One mother said, when her son was offered the command of the first colored regiment, "If he accepts it I shall be as proud as if I had heard that he was shot." He was shot heading a gallant charge of his regiment.... The Confederates replied to a request of his friends for his body that they had "buried him under a layer of his niggers....;" but that mother has lived to enjoy thirty-six years of his glory, and Boston has erected its noblest monument to his memory.
The effect of the proclamation upon the actual progress of the war was not immediate, but wherever the Federal armies advanced they carried freedom with them, and when the summer came round the new spirit and force which had animated the heart of the government and people were manifest. In the first week of July the decisive battle of Gettysburg turned the tide of war, and the fall of Vicksburg made the great river free from its source to the Gulf.
On foreign nations the influence of the proclamation and of these new victories was of great importance. In those days, when there was no cable, it was not easy for foreign observers to appreciate what was really going on; they could not see clearly the true state of affairs, as in the last year of the nineteenth century we have been able, by our new electric vision, to watch every event at the antipodes and observe its effect. The Rebel emissaries, sent over to solicit intervention, spared no pains to impress upon the minds of public and private men and upon the press their own views of the character of the contest. The prospects of the Confederacy were always better abroad than at home. The stock markets of the world gambled upon its chances, and its bonds at one time were high in favor.

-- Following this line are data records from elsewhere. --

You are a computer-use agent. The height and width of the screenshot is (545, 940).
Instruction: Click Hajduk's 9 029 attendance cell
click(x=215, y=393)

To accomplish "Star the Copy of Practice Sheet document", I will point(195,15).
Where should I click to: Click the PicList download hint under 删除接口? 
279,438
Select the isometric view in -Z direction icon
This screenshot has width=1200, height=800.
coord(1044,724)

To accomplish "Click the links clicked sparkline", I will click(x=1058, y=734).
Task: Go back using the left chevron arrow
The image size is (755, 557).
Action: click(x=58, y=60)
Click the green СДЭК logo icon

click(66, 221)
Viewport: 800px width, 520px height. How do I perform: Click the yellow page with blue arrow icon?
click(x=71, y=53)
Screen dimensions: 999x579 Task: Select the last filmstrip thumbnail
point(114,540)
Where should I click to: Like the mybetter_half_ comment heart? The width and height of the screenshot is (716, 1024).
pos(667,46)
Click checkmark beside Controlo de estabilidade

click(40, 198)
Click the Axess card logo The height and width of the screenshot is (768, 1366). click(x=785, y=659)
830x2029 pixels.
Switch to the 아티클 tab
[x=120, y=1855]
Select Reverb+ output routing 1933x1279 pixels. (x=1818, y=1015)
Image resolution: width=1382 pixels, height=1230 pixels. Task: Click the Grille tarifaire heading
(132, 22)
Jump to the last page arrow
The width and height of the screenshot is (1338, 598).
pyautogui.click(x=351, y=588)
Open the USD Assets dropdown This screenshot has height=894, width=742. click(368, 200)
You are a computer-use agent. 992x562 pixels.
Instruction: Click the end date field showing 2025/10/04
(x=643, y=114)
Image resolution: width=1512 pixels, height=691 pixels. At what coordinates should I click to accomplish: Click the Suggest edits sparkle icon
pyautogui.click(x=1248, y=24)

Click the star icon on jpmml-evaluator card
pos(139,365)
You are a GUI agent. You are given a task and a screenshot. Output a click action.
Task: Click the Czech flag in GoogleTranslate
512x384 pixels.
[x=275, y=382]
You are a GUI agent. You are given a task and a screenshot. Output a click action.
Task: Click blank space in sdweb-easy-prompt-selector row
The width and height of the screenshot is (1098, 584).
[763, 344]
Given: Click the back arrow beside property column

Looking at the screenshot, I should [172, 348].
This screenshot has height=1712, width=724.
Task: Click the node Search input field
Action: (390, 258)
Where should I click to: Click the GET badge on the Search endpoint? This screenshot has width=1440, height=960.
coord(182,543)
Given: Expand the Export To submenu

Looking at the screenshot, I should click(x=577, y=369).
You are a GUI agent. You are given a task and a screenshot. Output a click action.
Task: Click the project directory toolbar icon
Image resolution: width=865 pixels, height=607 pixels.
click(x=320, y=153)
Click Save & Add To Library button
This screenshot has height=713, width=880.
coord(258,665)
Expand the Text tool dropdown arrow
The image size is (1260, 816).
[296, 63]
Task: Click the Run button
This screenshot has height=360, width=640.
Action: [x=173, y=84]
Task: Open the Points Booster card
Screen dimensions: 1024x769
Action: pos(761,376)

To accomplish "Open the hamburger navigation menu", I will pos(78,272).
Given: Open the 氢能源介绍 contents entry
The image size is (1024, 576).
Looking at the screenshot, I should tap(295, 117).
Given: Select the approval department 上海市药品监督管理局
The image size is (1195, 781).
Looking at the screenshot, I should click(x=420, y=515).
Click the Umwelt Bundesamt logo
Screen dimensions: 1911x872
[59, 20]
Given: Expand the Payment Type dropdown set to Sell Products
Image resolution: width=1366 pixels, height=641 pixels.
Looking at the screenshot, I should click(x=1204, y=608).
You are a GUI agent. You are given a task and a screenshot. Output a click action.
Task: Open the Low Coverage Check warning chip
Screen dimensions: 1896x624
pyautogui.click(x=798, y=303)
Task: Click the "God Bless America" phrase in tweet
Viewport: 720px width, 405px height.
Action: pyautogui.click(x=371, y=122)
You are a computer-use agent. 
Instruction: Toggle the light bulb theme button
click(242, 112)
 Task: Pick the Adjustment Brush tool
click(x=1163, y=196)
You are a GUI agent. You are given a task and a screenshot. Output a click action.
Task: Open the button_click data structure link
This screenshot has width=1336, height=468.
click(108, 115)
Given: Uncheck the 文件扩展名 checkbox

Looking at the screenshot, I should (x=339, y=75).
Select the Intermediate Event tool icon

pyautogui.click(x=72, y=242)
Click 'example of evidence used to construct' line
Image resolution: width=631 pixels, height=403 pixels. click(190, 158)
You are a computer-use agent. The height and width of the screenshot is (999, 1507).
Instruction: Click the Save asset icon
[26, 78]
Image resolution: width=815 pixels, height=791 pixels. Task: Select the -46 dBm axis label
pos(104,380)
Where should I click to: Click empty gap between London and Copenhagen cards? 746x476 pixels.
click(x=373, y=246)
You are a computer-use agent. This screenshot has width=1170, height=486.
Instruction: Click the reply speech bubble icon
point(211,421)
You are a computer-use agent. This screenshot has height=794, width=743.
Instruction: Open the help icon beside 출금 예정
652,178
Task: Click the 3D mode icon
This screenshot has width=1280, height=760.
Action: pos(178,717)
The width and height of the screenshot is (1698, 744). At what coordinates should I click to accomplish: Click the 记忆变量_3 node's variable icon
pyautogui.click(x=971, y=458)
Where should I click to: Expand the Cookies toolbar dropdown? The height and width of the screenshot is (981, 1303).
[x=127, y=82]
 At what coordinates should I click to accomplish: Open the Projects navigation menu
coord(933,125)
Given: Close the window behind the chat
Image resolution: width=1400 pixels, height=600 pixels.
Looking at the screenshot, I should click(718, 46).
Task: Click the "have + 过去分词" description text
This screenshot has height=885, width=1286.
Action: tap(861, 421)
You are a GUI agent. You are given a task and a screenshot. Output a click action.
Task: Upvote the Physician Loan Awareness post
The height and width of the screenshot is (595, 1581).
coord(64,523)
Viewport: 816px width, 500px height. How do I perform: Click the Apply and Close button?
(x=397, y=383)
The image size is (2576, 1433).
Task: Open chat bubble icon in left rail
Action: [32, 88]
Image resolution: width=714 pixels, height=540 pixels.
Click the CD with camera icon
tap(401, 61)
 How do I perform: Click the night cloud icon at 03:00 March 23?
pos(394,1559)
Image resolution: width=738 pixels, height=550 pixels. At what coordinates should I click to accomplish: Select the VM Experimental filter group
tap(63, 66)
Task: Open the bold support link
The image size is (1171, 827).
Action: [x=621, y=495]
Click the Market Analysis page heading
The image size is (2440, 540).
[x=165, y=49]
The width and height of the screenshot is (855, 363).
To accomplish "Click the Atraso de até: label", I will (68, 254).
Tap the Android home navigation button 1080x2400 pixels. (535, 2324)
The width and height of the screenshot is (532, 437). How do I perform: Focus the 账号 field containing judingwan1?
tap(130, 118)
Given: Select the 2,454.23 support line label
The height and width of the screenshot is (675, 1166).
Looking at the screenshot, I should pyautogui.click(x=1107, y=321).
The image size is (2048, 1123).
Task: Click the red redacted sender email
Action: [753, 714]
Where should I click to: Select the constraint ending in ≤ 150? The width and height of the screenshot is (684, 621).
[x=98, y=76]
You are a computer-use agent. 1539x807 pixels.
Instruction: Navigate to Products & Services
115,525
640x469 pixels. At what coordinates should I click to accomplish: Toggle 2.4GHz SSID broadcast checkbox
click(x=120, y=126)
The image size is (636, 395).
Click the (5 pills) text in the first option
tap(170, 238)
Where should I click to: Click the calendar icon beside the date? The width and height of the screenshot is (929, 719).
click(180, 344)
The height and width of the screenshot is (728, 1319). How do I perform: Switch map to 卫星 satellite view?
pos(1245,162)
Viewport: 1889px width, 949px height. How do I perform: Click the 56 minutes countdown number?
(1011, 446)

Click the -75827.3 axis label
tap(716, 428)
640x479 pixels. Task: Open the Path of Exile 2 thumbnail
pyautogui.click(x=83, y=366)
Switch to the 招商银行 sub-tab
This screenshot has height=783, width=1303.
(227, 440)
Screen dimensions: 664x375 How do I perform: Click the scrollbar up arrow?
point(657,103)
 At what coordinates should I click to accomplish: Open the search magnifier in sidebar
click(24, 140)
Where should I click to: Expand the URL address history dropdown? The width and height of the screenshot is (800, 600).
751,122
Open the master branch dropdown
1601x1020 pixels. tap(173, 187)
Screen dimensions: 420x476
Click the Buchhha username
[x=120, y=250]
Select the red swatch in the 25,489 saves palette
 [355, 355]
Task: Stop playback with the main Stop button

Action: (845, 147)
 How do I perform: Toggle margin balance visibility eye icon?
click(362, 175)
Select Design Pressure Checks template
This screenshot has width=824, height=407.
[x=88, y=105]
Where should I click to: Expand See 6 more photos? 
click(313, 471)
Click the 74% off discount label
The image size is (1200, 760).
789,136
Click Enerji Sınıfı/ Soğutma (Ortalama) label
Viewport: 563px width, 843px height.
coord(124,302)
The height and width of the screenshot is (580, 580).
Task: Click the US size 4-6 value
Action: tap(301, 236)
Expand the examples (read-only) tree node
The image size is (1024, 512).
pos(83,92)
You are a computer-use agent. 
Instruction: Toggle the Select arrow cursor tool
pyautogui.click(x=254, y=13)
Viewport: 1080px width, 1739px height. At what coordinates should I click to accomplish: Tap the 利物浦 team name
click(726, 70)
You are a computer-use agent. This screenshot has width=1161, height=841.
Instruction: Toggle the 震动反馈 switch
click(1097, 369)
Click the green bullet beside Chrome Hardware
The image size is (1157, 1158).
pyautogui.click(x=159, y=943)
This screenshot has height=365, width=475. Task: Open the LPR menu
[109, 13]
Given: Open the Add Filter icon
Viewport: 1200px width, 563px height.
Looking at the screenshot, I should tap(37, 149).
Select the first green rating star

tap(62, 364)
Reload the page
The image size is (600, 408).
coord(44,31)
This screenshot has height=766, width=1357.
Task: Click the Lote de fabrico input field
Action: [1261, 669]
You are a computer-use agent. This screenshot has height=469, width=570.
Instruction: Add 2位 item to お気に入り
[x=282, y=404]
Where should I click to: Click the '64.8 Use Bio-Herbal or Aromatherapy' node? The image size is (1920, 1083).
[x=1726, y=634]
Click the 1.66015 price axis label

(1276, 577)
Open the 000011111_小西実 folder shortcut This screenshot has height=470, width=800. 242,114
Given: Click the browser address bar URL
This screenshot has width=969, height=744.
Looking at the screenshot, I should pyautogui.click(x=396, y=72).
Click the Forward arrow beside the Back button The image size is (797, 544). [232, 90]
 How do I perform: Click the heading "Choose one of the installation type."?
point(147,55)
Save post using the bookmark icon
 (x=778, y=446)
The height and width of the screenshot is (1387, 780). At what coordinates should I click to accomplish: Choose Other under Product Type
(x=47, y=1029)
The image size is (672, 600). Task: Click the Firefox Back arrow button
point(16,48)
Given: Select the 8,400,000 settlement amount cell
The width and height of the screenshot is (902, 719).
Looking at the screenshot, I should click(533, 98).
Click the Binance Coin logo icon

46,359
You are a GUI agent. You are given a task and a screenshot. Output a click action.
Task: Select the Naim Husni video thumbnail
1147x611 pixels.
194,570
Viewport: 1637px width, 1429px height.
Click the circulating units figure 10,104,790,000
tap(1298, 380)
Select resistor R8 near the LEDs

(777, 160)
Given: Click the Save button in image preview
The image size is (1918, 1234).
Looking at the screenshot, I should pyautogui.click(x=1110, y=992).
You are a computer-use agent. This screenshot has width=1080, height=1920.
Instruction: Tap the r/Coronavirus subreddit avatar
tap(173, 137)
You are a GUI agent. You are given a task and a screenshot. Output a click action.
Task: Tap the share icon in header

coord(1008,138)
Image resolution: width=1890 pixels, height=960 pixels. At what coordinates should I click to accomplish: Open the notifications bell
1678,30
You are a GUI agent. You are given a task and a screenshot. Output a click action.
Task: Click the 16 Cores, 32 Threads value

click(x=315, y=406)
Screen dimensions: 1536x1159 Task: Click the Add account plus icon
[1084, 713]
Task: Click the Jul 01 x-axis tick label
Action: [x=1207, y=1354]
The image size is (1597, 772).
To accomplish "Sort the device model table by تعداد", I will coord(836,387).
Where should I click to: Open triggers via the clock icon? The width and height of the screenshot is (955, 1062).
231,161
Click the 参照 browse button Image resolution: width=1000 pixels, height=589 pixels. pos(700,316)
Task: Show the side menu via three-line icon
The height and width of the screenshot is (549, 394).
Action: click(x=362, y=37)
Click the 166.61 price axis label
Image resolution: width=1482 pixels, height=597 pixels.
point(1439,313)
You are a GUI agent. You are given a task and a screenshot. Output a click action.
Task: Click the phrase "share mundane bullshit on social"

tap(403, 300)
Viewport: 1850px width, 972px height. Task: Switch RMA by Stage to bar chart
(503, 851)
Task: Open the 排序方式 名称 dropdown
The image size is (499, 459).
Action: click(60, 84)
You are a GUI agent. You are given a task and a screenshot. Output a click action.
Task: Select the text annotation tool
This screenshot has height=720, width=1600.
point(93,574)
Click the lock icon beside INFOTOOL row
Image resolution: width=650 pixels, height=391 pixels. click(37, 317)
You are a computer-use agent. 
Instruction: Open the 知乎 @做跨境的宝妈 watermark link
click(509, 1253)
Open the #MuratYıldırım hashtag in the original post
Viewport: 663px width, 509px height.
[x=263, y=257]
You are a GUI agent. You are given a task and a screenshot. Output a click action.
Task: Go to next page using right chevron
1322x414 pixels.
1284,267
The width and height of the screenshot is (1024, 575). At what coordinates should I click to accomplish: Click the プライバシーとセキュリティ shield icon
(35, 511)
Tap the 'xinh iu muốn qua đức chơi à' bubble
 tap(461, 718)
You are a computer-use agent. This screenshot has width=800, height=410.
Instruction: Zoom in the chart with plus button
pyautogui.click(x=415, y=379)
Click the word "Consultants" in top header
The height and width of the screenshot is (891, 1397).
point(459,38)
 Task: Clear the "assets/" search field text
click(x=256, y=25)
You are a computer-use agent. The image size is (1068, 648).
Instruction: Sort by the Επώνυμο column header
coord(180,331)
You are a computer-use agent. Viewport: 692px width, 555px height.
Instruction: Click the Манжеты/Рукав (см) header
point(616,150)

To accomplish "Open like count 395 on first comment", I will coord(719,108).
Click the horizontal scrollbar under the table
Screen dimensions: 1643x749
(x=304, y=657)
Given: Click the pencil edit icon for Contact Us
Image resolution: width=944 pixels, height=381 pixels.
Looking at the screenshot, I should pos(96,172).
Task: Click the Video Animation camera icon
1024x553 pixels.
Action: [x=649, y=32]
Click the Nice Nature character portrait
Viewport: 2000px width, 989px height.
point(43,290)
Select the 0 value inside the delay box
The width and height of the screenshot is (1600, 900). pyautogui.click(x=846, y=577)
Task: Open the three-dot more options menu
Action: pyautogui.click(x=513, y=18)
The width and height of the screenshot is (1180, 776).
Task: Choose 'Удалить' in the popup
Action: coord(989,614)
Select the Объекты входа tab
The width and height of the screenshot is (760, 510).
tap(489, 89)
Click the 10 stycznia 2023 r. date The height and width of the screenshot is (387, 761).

Such ideas as these were seriously held: that the North was fighting for empire and the South for independence; that the Southern States, instead of being the grossest oligarchies, essentially despotisms, founded on the right of one man to appropriate the fruit of other men's toil and to exclude them from equal rights, were real republics, feebler to be sure than their Northern rivals, but representing the same idea of freedom, and that the mighty strength of the nation was being put forth to crush them; that Jefferson Davis and the Southern leaders had created a nation; that the republican experiment had failed and the Union had ceased to exist. But the crowning argument to foreign minds was that it was an utter impossibility for the government to win in the contest; that the success of the Southern States, so far as separation was concerned, was as certain as any event yet future and contingent could be; that the subjugation of the South by the North, even if it could be accomplished, would prove a calamity to the United States and the world, and especially calamitous to the negro race; and that such a victory would necessarily leave the people of the South for many generations cherishing deadly hostility against the government and the North, and plotting always to recover their independence.
When Lincoln issued his proclamation he knew that all these ideas were founded in error; that the national resources were inexhaustible; that the government could and would win, and that if slavery were once finally disposed of, the only cause of difference being out of the way, the North and South would come together again, and by and by be as good friends as ever. In many quarters abroad the proclamation was welcomed with enthusiasm by the friends of America; but I think the demonstrations in its favor that brought more gladness to Lincoln's heart than any other were the meetings held in the manufacturing centres, by the very operatives upon whom the war bore the hardest, expressing the most enthusiastic sympathy with the proclamation, while they bore with heroic fortitude the grievous privations which the war entailed upon them. Mr. Lincoln's expectation when he announced to the world that all slaves in all States then in rebellion were set free must have been that the avowed position of his government, that the continuance of the war now meant the annihilation of slavery, would make intervention impossible for any foreign nation whose people were lovers of liberty--and so the result proved.